On 5/10/25 07:17, Jeff Law wrote:
> On 5/9/25 2:27 PM, Vineet Gupta wrote:
>> This showed up when debugging the testcase for PR119164.
>>
>> RISC-V FRM mode-switching state machine has special handling for transitions
>> to and from a call_insn as FRM needs to saved/restored around calls (any
>> call is considered potentially FRM clobbering). Consider the following
>> canonical example where insns 2, 4, 6 come are due to user code, while
>> the rest of frm save/restore insns 1, 3, 5, 7 need to be generated for the
>> ABI semantics.
>>
>> test_float_point_frm_static:
>> 1: frrm a5 <--
>> 2: fsrmi 2
>> 3: fsrm a5 <--
>> 4: call normalize_vl
>> 5: frrm a5 <--
>> 6: fsrmi 3
>> 7: fsrm a5 <--
> Not the focus of this series, but isn't the frrm@5 unnecessary?
It is necessary. Any function call can potentially change frm. Assuming
normalize_vl does, we need to read the latest "global" so that the restore in
insn 7 does the right thing.
> If there is no use of FRM after a call, but before the next set of FRM,
> then the restore isn't needed. This is a pretty standard optimization
> in caller-saves style code generation. Though maybe it's really an
> artifact of not showing the uses of FRM in your little example?
Please see above.
>> Current implementation of RISC-V TARGET_MODE_NEEDED has special handling
>> if the call_insn is last insn of BB, to ensure FRM save/reads are emitted
>> on all the edges. However it doesn't work as intended and is borderline
>> bogus for following reasons:
>>
>> - It fails to detect call_insn as last of BB (PR119164 test) if the
>> next BB starts with a code label (say due to call being conditional).
>> Granted this is a deficiency of API next_nonnote_nondebug_insn_bb ()
>> which incorrectly returns next BB code_label as opposed to returning
>> NULL (and this behavior is kind of relied upon by much of gcc).
>> This causes missed/delayed state transition to DYN.
>>
>> - If code is tightened to actually detect above such as:
>>
>> - rtx_insn *insn = next_nonnote_nondebug_insn_bb (cur_insn);
>> - if (!insn)
>> + if (BB_END (BLOCK_FOR_INSN (cur_insn)) == cur_insn)
> I'm guessing the concern here was CUR_INSN could be a call and the last
> real insn in the block, but there could be notes and debug statements
> between the call and the actual end of the block?

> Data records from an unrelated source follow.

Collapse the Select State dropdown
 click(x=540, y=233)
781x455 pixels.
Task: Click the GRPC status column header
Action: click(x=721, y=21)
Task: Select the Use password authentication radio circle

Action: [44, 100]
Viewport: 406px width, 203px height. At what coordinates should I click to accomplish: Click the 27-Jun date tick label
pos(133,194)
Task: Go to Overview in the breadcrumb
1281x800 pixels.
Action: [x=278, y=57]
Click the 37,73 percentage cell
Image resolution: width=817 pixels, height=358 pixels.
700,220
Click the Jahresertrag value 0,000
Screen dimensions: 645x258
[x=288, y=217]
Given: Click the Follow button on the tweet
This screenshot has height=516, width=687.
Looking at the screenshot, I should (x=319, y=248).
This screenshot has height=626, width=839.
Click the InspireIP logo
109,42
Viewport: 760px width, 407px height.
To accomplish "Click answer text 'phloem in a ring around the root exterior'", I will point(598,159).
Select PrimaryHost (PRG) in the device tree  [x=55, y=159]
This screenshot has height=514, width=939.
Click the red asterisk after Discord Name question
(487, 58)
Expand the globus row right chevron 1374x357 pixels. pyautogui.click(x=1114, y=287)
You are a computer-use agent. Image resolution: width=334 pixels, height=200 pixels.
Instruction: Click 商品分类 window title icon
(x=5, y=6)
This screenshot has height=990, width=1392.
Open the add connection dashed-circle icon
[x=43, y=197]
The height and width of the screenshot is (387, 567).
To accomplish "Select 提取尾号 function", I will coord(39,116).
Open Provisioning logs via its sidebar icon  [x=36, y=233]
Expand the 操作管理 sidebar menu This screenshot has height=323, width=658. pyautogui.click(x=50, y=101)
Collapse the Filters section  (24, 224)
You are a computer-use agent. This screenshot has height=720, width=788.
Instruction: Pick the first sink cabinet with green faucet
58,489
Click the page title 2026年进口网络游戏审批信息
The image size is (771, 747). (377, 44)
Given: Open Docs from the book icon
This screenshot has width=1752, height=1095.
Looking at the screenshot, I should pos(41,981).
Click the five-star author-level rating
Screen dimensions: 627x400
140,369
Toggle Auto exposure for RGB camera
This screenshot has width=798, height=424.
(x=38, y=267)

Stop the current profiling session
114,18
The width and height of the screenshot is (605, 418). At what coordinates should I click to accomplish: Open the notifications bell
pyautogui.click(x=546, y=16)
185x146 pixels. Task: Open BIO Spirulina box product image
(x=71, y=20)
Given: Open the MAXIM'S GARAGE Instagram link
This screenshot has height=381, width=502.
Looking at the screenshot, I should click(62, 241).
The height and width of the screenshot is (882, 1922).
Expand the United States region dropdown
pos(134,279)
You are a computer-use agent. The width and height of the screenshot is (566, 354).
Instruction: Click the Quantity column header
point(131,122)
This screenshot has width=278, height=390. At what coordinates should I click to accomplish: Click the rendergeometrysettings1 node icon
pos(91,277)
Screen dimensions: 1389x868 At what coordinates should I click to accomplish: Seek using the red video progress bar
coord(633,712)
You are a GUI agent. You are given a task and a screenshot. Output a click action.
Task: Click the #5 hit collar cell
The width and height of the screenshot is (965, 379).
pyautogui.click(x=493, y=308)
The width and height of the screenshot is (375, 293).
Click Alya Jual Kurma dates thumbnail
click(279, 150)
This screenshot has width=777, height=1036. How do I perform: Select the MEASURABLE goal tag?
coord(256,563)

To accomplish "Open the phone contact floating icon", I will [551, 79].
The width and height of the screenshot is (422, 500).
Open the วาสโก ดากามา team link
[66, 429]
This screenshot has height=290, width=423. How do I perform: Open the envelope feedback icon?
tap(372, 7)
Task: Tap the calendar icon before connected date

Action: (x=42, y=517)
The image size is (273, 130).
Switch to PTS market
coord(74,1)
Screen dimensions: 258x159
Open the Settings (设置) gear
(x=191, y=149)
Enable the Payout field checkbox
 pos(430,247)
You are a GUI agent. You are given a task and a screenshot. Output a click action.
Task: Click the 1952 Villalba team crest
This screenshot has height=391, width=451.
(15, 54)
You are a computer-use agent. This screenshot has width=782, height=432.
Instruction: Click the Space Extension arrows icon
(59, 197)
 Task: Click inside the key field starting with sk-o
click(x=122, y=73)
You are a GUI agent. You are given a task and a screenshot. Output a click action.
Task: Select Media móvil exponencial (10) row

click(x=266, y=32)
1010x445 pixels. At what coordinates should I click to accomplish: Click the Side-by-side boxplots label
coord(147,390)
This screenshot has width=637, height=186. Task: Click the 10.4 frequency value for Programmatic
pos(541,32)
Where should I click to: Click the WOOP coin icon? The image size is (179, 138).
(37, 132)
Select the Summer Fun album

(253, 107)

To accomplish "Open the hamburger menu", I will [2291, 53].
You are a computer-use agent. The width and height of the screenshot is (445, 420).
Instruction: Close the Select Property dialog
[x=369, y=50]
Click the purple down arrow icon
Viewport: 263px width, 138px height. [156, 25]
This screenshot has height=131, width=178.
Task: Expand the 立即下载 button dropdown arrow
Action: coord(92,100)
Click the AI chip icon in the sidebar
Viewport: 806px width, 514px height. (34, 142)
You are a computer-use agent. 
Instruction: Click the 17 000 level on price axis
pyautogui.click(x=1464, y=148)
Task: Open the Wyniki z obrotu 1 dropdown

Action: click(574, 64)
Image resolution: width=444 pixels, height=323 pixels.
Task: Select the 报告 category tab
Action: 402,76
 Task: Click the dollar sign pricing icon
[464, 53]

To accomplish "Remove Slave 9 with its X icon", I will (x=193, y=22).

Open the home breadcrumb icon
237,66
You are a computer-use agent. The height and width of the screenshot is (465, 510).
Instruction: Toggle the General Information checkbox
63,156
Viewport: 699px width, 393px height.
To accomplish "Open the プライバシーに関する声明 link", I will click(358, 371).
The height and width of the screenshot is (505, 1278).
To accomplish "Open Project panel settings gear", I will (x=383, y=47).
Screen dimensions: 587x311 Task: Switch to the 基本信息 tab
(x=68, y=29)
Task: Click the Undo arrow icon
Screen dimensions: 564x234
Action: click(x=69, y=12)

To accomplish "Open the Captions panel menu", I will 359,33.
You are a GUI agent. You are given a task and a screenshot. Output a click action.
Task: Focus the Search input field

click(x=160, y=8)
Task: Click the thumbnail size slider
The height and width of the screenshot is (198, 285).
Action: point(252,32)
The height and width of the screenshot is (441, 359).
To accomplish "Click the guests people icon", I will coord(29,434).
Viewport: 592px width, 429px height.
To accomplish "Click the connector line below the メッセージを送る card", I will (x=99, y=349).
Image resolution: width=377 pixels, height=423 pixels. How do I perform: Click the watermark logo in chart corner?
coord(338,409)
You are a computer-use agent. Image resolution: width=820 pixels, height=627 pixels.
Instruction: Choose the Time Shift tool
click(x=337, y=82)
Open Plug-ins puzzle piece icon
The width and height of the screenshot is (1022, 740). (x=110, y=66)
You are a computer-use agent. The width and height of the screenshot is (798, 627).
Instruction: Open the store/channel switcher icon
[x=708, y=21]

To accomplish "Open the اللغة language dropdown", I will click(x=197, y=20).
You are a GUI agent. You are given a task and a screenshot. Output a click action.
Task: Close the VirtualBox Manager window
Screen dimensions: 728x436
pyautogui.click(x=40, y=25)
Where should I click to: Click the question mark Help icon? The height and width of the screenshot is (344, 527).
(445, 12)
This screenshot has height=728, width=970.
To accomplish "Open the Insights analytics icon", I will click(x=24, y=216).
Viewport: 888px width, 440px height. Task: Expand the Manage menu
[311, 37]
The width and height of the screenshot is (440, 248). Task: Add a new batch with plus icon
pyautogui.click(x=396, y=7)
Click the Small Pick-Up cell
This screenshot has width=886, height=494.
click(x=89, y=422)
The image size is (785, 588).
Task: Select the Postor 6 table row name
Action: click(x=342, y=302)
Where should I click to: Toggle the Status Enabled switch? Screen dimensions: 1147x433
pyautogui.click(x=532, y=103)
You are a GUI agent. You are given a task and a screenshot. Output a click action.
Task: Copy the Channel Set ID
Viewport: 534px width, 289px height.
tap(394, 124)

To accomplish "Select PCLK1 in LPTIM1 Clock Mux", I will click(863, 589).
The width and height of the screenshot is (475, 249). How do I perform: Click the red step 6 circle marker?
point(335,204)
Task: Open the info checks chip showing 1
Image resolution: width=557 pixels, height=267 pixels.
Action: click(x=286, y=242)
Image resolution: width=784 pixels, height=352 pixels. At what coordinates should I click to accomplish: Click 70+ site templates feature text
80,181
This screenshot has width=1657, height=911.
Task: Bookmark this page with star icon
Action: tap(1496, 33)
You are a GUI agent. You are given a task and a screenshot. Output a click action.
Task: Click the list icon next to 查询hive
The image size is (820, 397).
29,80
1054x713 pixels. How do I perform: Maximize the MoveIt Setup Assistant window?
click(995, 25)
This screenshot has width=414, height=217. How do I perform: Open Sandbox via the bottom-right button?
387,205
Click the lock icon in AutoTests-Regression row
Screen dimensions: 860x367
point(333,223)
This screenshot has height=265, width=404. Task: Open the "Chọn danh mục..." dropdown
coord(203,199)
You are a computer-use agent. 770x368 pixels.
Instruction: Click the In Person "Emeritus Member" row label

Yeah in the test case, there was a label as actual last insn of BB, but generic
mode_sw after call skips over labels (NONDEBUG_INSN_P used in the iterator).
Whereas the {prev,next}_nonnote_nondebug_insn_bb () doesn't hence the impedance
mismatch.
> Would it be safer as:
> rtx_insn *insn = next_nonnote_nondebug_insn_bb (cur_insn);
> if (!insn || BLOCK_FOR_INSN (cur_insn) != BLOCK_FOR_INSN (insn)
>
> But it's all academic since this code really just needs to go away.
Exactly.
>> edge insertion happens but ends up splitting the BB which generic
>> mode-sw doesn't expect and ends up hittng an ICE.
>>
>> - TARGET_MODE_NEEDED hook typically don't modify the CFG.
> Yea, we probably don't want TARGET_MODE_NEEDED to be modifying the CFG.
>
>> - For abnormal edges, insert_insn_end_basic_block () is called, which
>> by design on encountering call_insn as last in BB, inserts new insn
>> BEFORE the call, not after.
> Right. In theory we're not supposed to be asking for insertion on
> abnormals anyway. It would be interesting to know if that's still
> happening or if it's legacy from the late 90s when we first started
> lighting up LCM algorithms and made all the common mistakes WRT abnormals.
Well the RISC-V code was looping thru all the edges and handling regular and
abnormal edges.
When I added the debug prints there, it was sometimes hitting the abnormal edge
case and putting before call, not after.
>> So this is just all wrong and ripe for removal. Moreover there seems to
>> be no testsuite coverage for this code path at all. Results don't change
>> at all if this is removed.
>>
>> The total number of FRM read/writes emitted (static count) across all
>> benchmarks of a SPEC2017 -Ofast -march=rv64gcv build decrease slightly
>> so its a net win even if minimal but the real gain is reduced complexity
>> and maintenance.
>>
>> Before Patch
>> ---------------- ---------------
>> frrm fsrmi fsrm frrm fsrmi frrm
>> perlbench_r 42 0 4 42 0 4
>> cpugcc_r 167 0 17 167 0 17
>> bwaves_r 16 0 1 16 0 1
>> mcf_r 11 0 0 11 0 0
>> cactusBSSN_r 79 0 27 76 0 27
>> namd_r 119 0 63 119 0 63
>> parest_r 218 0 114 168 0 114 <--
>> povray_r 123 1 17 123 1 17
>> lbm_r 6 0 0 6 0 0
>> omnetpp_r 17 0 1 17 0 1
>> wrf_r 2287 13 1956 2287 13 1956
>> cpuxalan_r 17 0 1 17 0 1
>> ldecod_r 11 0 0 11 0 0
>> x264_r 14 0 1 14 0 1
>> blender_r 724 12 182 724 12 182
>> cam4_r 324 13 169 324 13 169
>> deepsjeng_r 11 0 0 11 0 0
>> imagick_r 265 16 34 265 16 34
>> leela_r 12 0 0 12 0 0
>> nab_r 13 0 1 13 0 1
>> exchange2_r 16 0 1 16 0 1
>> fotonik3d_r 20 0 11 20 0 11
>> roms_r 33 0 23 33 0 23
>> xz_r 6 0 0 6 0 0
>> ---------------- ---------------
>> 4551 55 2623 4498 55 2623
>>
>> gcc/ChangeLog:
>> * config/riscv/riscv.cc (riscv_frm_emit_after_bb_end): Delete.
>> (riscv_frm_mode_needed): Remove call riscv_frm_emit_after_bb_end.
> OK once all the pre/post requisites are installed.
Thx,
-Vineet